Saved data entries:

--------

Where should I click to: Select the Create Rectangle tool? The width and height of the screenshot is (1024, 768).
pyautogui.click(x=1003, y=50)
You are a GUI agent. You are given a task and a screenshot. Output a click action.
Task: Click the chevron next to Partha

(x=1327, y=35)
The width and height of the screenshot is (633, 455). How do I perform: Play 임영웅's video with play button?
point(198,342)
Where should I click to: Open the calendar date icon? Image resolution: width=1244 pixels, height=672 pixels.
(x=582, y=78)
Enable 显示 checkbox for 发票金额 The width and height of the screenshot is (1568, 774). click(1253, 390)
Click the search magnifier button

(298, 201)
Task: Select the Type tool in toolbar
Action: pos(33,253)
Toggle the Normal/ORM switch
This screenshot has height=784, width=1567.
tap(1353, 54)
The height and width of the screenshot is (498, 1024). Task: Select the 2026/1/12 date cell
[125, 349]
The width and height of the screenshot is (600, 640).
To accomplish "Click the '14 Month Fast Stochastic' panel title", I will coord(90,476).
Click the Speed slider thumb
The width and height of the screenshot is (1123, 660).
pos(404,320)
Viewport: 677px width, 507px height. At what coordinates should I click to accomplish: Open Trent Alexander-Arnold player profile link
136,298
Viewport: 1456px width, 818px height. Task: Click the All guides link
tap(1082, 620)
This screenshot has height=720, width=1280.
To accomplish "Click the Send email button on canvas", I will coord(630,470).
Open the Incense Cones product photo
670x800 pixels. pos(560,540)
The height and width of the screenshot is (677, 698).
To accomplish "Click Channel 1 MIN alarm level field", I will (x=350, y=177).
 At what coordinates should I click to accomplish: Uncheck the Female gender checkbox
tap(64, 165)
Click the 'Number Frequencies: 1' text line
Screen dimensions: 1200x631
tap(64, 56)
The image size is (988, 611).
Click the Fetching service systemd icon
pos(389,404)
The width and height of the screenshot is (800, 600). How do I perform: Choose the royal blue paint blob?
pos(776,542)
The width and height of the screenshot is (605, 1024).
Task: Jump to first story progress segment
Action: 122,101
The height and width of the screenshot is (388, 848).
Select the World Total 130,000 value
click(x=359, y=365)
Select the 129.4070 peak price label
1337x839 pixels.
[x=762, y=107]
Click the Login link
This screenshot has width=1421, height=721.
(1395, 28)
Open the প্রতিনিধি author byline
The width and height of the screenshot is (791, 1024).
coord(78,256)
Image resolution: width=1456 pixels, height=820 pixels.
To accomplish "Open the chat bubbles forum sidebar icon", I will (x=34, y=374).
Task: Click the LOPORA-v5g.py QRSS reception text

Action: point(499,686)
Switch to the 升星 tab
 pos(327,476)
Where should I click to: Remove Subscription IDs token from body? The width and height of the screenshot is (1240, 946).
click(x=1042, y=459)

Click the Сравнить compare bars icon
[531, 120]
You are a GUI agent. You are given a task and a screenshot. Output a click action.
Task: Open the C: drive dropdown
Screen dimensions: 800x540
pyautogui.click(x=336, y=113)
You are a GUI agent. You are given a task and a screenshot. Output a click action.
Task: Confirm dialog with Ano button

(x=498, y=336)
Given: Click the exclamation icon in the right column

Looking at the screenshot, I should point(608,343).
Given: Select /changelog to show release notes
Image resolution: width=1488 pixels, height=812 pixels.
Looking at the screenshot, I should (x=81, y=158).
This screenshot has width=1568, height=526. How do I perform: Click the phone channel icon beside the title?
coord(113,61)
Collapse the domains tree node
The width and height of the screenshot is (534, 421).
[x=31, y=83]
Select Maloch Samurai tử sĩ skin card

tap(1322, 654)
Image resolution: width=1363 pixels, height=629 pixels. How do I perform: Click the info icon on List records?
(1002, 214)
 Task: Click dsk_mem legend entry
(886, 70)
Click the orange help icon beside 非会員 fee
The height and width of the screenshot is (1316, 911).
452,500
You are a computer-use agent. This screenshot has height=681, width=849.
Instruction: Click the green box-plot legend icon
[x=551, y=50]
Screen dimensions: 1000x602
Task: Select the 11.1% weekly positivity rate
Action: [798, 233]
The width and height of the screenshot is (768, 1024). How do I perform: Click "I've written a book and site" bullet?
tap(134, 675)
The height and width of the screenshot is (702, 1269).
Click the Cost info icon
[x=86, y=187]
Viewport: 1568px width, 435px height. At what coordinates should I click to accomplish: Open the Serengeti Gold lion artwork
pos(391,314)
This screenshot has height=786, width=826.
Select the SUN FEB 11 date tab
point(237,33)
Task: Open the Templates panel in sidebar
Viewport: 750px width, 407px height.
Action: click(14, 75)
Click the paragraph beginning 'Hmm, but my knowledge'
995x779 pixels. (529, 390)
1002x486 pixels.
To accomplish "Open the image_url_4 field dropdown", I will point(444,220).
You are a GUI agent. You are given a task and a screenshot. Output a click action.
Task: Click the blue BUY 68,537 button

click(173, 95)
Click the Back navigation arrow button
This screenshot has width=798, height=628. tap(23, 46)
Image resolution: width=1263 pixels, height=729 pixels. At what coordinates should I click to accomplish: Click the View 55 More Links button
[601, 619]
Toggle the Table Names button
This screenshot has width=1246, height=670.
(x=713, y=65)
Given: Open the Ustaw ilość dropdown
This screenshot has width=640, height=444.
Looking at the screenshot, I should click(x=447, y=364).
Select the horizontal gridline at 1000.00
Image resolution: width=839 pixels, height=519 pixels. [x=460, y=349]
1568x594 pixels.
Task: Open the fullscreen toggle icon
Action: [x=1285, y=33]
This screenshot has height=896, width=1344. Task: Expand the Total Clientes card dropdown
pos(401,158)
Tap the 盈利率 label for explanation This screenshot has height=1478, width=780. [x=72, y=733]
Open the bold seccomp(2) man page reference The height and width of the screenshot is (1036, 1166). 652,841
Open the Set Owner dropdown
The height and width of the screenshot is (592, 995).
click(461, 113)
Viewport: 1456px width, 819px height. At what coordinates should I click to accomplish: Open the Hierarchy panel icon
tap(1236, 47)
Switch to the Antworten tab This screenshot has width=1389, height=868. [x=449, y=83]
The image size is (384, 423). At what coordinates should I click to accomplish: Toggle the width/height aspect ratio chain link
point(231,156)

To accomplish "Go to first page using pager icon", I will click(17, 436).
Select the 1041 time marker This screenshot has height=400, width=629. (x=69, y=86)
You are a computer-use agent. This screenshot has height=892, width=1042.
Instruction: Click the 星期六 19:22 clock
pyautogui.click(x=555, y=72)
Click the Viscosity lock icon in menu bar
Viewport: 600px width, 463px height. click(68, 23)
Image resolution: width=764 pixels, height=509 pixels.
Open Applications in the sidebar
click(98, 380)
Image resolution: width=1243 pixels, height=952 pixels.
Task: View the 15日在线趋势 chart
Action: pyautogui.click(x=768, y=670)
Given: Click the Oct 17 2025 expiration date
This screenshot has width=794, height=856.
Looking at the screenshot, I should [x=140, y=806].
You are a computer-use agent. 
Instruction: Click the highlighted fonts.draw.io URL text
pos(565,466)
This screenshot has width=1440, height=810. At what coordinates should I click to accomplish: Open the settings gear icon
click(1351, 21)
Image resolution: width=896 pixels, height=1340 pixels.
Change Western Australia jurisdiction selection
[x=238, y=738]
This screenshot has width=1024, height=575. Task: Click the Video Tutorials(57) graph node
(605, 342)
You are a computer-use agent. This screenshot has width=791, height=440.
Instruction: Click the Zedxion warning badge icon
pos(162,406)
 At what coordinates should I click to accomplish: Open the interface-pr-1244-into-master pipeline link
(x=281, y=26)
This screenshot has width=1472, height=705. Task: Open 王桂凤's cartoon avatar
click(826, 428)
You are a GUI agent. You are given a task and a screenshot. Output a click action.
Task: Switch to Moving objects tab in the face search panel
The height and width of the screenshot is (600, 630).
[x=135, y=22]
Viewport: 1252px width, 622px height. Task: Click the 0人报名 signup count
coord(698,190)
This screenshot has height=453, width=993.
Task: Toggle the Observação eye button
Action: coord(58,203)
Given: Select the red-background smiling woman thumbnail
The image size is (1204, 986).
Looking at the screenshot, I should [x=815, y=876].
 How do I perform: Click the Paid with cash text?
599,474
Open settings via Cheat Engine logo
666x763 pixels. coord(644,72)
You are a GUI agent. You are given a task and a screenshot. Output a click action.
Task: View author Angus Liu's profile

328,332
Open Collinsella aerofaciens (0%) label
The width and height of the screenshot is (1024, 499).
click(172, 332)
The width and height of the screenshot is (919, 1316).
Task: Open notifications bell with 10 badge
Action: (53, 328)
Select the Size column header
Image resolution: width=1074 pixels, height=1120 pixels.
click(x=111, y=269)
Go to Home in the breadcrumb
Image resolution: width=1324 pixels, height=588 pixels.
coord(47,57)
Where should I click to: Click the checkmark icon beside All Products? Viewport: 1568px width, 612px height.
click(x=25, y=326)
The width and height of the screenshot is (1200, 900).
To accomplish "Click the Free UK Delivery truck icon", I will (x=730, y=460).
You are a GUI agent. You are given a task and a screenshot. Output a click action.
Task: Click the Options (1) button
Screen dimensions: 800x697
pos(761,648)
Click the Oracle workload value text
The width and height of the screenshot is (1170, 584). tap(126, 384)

--------

## To do
Report each line above containing the string "computer".

## Task response
You are a computer-use agent. This screenshot has height=681, width=849.
You are a computer-use agent. This screenshot has height=892, width=1042.
You are a computer-use agent. 
You are a computer-use agent. This screenshot has width=791, height=440.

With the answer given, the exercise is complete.